I have recently come to avoid the use of the word "chance" in describing non-quantum-level natural phenomena. I tend to agree with my friend and mentor, Will Provine, who rejects the entire idea of "chance" and "randomness" as causes in biology, at least in phenomena above the quantum level. For example, it is often stated that the outcome of meiotic independent assortment is the result of "chance" or "random assortment", similar to that produced by the "random" shuffling of a deck of cards prior to dealing out a round of hands. However, as a grandson of a stage magician who could perform a "perfect shuffle" (i.e. every other card from alternate hands), I am convinced that neither meiosis nor card-shuffling (nor coin-tossing, etc.) are genuinely "random" in the same way that radioactive decay or other quantum processes are "random" or the result of "chance". That is, all events in the macroscopic universe are the result of necessity, and what appears to us to be "random" events are actually the result of massive contingency.

Which, by the way, is a reasonably concise description of what I believe to be the origin and evolution of life on Earth, including my life (of course).

 
At 2/23/2009 08:45:00 PM, Blogger Allen MacNeill said...

As to the appropriate use of the term "design" in biology, I have come to have serious reservations about it as well. I tend to agree with Vrba and Gould that exaptation is perhaps as important as adaptation in biology. Indeed, I would go further and argue that virtually all characteristics of living organisms are exaptations, in the sense that they exist as the result of a long chain of contingent deterministic processes, rather than as the goal of an equally long chain of teleological processes. At first it would seem that the difference between these two is merely a matter of perspective, but I think the difference goes deeper.

If exaptations are outcomes, then they are produced by processes that do not require "disembodied" plans or programs at the beginning of the causal/deterministic chains which culminate in their coming into existence. However, if adaptations are goals, then this necessitates the a priori existence of the goal in "disembodied" form prior to the instantiation of the causal/deterministic chains which culminate in their coming into existence.

 
At 2/25/2009 02:28:00 AM, Anonymous Anonymous said...

Just to confuse things even more, I note that mathematicians can speak of different orders of randomness.

There are regions in the genome that are particularly susceptible to mutations ("hotspots"). There are some point mutations that are more likely than others in particular regions. This is nothing radical for biologists, but one UD poster made a hooplah about it last year, suggesting that such mutations are thus "non-random", which means evolution is being directed, which makes Darwinism false, which validates "front-loading", blah, blah, blah.

 
At 2/26/2009 11:13:00 PM, Blogger RBH said...

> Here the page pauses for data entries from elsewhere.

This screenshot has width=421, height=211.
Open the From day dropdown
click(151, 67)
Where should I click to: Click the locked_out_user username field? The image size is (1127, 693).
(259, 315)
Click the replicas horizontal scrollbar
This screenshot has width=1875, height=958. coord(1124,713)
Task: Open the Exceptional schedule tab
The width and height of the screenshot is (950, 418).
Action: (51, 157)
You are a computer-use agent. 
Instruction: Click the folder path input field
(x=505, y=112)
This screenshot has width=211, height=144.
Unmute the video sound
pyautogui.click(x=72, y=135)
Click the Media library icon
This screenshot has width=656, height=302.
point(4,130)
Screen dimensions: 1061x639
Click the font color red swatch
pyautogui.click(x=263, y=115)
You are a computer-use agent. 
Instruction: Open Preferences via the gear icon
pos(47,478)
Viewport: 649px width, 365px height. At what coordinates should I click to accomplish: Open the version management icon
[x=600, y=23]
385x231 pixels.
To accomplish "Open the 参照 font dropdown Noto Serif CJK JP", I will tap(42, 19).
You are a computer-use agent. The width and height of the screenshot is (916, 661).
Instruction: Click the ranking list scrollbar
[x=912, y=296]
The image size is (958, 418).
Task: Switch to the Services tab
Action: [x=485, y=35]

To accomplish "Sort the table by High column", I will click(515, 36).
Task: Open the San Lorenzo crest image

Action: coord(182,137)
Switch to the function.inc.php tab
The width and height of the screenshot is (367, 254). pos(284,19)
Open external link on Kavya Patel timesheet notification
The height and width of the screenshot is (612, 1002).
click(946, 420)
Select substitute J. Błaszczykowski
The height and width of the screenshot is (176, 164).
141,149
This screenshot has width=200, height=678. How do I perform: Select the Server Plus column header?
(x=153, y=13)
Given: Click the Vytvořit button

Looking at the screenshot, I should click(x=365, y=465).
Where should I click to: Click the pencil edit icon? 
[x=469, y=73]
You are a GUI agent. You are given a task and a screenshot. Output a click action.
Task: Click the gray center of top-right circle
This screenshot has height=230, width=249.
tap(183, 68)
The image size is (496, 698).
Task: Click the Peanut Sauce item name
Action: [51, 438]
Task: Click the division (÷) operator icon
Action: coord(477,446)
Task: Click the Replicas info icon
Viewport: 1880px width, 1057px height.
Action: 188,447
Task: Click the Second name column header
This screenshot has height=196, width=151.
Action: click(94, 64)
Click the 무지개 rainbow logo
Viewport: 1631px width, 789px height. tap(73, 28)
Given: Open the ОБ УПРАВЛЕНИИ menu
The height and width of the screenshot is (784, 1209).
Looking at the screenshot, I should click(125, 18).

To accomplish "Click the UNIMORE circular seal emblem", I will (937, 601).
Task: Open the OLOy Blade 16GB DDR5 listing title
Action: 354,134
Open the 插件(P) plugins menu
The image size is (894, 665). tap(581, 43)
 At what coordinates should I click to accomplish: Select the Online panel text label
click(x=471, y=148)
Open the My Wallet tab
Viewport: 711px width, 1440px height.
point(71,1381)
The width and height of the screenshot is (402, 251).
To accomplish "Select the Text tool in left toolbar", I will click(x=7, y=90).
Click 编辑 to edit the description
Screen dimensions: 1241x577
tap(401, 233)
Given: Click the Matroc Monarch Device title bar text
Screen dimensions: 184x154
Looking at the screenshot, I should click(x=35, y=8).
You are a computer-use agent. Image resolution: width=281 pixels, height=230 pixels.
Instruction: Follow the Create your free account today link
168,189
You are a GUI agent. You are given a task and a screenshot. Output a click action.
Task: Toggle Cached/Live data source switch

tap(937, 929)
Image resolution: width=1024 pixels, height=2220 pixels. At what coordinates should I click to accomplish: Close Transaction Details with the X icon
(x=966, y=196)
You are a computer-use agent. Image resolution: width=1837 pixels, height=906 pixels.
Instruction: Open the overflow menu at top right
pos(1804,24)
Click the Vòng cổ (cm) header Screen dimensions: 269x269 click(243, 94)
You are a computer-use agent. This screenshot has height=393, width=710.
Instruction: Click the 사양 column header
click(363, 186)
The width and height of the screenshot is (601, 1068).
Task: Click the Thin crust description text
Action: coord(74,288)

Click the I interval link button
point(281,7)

Hm. I always thought the only sense of "chance" or "random" that was invoked in evolution was the zero correlation between the distribution of variation in the selective environment (roughly, the topography of the nearby fitness landscape) and the distribution of mutations that occur. Have I missed something?

 
At 2/26/2009 11:19:00 PM, Blogger RBH said...

I should have added that I tend to regard "information" as a property, not a thing. Hence it makes no more sense to worry about the existence of disembodied information than it does to worry about the existence of disembodied temperature. The notion of "existence" gets pretty slippery there.